The last time that I ever saw him was the Thursday before Easter Sunday, 1955. I brought him the shell of a snail. “Ah. Escargot." he exclaimed and then proceeded to wax ecstatic for the better part of an hour. Snail shells, and galaxies, and the convolutions in the brain, the whorl of flowers and the meanderings of rivers were taken up into a great hymn to the spiralling evolution of spirit and matter. When he had finished, his voice dropped, and he whispered almost in prayer, “Omega ...omega. . .omega..." Finally, he looked up and said to me quietly, "Au revoir, Jeanne”.

“Au revoir, Mr. Tayer,” I replied, “I’ll meet you at the same time next Tuesday."

For some reason. Champ, my fox terrier didn’t want to budge, and when I pulled him along, he whimpered, looking back at Mr.Tayer, his tail between his legs. The following Tuesday I was there waiting where we always met at the corner of Park Avenue and 83rd Street. He didn’t come. The following Thursday I waited again. Still, he didn’t come. The dog looked up at me sadly. For the next eight weeks I continued to wait, but he never came again. It turned out that he had suddenly died that Easter Sunday, but I didn’t find that out for years.

Some years later, someone handed me a book without a cover which was titled The Phenomenon of Man. As I read the book, I found it strangely familiar in its concepts. Occasional words and expressions loomed up as echoes from my past. When, later in the book, I came across the concept of the “Omega point." I was certain. I asked to see the jacket of the book, looked at the author’s picture, and, of course, recognized him at once. There was no forgetting or mistaking that face. Mr. Tayer was Teilhard de Chardin, the great priest-scientist, poet and mystic, and during that lovely and luminous year I had been meeting him outside the Jesuit rectory of St. Ignatius where he was living most of the time.

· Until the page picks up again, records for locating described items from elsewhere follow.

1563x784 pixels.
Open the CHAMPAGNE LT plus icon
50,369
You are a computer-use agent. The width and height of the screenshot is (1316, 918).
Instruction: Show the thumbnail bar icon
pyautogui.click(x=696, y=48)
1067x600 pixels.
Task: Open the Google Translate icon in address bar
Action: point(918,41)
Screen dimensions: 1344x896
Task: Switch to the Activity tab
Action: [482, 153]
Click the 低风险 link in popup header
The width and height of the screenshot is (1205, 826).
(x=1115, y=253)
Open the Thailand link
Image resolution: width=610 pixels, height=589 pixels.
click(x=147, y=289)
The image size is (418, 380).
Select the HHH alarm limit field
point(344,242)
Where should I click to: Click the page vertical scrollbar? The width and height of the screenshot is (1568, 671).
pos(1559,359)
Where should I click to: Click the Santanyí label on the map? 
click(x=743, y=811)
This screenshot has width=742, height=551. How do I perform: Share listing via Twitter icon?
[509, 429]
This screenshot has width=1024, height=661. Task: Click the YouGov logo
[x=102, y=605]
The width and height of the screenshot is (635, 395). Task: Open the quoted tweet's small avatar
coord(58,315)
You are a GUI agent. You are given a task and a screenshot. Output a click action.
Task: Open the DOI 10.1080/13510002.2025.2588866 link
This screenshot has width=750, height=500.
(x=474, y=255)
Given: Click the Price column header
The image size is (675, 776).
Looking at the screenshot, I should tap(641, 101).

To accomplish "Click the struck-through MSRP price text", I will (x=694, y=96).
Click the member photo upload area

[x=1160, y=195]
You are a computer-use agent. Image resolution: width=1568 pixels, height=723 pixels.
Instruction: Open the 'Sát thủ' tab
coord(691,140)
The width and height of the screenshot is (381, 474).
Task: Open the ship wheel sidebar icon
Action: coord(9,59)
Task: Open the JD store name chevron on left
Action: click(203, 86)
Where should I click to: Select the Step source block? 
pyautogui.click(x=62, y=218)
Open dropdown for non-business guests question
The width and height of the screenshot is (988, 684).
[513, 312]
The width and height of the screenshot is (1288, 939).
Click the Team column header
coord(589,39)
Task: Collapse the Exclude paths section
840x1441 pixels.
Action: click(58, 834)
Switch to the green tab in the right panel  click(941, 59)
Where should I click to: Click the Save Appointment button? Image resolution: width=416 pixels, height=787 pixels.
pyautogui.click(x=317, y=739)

I have often wondered if it was my simplicity and innocence that allowed the fullness of Teilhard’s being to be revealed. To me he was never the great priest-palaeontologist Pere Teilhard. He was old Mr. Tayer. Why did he always come and walk with me every Tuesday and Thursday, even though I’m sure he had better things to do? Was it that in seeing me so completely, he himself could be completely seen at a time when his writings, his work, were proscribed by the Church, when he was not permitted to teach, or even to talk about his ideas? As I later found out, he was undergoing at that time the most excruciating agony that there is—the agony of utter disempowerment and psychological crucifixion. And yet to me he was always so present—whimsical, engaging, empowering. How could that be?

I think it was because Teilhard had what few Church officials did—the power and grace of the Love that passes all understanding. He could write about love being the evolutionary force, the Omega point, that lures the world and us into becoming, because he experienced that love in a piece of rock, in the wag of a dog’s tail, in the eyes of a child. He was so in love with everything that he talked in great particularity, even to me as an adolescent, about the desire atoms have for each other, the yearning of molecules, of organisms, of bodies, of planets, of galaxies, all of creation longing for that radiant bonding, for joining, for the deepening of their condition, for becoming more by virtue of yearning for and finding the other. He knew about the search for the Beloved. His model was Christ. For Teilhard de Chardin, Christ was the Beloved of the soul.

Years later, while addressing some Jesuits, a very old Jesuit came up to me. He was a friend of Teilhard’s—and he told me how Teilhard used to talk of his encounters in the park with a girl called Jeanne.